Using the records below, filter for lines that contain the string "will" and copy them out.

::::::

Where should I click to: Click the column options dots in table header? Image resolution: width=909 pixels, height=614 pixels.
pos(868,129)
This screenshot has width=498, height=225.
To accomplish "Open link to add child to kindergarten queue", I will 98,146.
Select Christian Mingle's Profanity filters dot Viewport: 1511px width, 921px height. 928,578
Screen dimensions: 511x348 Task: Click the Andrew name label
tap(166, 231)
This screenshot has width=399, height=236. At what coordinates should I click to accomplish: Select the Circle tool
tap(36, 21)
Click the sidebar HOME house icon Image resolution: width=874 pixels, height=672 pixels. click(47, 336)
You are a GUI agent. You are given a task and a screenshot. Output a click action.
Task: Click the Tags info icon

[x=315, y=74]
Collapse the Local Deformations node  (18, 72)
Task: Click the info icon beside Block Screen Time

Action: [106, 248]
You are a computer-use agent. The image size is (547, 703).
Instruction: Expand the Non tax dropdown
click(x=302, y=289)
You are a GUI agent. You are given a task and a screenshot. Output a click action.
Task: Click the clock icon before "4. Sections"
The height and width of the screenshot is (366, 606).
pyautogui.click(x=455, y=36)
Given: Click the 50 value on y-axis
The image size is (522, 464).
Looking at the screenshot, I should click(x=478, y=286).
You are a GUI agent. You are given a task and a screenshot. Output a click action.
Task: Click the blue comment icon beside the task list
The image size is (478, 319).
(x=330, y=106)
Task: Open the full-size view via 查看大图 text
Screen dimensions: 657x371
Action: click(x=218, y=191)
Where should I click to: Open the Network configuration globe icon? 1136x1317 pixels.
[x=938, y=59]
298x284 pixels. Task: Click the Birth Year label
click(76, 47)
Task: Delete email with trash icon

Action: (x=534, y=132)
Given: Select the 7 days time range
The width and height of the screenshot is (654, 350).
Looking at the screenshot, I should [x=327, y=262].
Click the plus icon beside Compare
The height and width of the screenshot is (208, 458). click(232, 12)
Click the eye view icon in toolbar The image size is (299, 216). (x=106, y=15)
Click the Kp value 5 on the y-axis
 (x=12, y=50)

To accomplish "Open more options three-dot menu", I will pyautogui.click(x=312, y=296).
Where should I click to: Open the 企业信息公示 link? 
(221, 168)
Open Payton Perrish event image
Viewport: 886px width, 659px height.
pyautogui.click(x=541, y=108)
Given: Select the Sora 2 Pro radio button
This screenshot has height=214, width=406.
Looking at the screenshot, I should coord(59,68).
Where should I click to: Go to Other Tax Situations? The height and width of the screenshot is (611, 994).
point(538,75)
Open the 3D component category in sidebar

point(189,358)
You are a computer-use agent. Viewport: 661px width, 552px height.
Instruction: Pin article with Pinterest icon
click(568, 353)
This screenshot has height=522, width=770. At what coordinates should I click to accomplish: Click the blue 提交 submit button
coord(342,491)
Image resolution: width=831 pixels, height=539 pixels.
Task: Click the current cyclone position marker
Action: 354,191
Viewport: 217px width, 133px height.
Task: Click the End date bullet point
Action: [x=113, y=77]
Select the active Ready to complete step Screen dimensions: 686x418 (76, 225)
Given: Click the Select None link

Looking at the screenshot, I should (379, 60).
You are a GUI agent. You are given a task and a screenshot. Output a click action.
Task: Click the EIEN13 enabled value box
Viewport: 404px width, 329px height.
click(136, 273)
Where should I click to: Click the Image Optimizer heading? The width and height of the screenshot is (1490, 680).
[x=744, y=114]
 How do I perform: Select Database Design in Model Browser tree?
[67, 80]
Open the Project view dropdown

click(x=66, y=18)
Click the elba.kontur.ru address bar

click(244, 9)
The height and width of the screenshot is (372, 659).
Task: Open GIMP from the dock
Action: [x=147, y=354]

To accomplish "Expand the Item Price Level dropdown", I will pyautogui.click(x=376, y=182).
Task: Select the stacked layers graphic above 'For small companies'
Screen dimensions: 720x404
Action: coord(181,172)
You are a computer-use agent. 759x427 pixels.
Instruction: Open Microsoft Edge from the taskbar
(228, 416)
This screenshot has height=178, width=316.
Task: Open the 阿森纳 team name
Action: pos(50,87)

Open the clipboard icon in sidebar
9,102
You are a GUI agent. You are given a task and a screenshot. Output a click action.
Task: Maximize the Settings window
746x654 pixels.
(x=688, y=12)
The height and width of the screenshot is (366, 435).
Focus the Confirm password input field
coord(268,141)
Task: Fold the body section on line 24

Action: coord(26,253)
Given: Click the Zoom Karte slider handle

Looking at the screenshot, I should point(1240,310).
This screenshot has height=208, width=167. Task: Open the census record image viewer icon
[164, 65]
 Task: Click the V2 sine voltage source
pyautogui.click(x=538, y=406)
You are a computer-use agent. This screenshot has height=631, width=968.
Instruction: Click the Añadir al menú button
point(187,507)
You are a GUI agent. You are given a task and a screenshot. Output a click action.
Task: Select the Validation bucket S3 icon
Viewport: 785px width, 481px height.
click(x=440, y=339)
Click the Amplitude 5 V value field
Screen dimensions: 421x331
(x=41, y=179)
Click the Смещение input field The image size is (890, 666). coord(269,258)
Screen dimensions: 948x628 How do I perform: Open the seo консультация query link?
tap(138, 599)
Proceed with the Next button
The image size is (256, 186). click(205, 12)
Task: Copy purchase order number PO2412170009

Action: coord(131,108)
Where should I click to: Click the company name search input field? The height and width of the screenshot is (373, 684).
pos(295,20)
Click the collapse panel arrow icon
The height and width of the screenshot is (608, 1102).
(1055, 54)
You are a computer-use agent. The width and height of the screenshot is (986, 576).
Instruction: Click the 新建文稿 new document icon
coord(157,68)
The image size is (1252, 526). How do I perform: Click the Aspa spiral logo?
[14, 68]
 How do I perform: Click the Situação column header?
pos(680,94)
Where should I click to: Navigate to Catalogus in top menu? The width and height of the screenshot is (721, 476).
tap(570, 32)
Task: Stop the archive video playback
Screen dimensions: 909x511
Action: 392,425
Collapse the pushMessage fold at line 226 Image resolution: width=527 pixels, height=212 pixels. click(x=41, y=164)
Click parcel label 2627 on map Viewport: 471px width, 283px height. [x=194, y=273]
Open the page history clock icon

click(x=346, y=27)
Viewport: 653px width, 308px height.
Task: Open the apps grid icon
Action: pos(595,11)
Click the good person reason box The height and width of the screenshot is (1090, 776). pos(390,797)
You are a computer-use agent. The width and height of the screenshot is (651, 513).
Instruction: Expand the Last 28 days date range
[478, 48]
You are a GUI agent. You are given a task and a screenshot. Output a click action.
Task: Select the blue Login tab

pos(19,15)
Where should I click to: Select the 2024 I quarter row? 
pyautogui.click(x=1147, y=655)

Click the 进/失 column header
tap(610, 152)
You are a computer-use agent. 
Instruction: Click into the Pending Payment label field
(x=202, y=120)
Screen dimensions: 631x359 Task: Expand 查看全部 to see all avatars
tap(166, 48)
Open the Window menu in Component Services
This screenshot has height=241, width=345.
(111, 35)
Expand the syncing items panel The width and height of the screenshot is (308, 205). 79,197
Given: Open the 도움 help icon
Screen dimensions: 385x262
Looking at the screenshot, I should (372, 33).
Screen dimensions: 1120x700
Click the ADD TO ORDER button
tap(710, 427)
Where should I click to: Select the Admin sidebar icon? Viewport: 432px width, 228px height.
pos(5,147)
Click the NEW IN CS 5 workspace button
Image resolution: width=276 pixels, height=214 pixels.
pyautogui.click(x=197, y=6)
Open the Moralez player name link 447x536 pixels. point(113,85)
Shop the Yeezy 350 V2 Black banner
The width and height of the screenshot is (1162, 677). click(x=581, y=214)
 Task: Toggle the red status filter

::::::

== Task output ==
To accomplish "Open link to add child to kindergarten queue", I will 98,146.
To accomplish "Open more options three-dot menu", I will pyautogui.click(x=312, y=296).
To accomplish "Expand the Item Price Level dropdown", I will pyautogui.click(x=376, y=182).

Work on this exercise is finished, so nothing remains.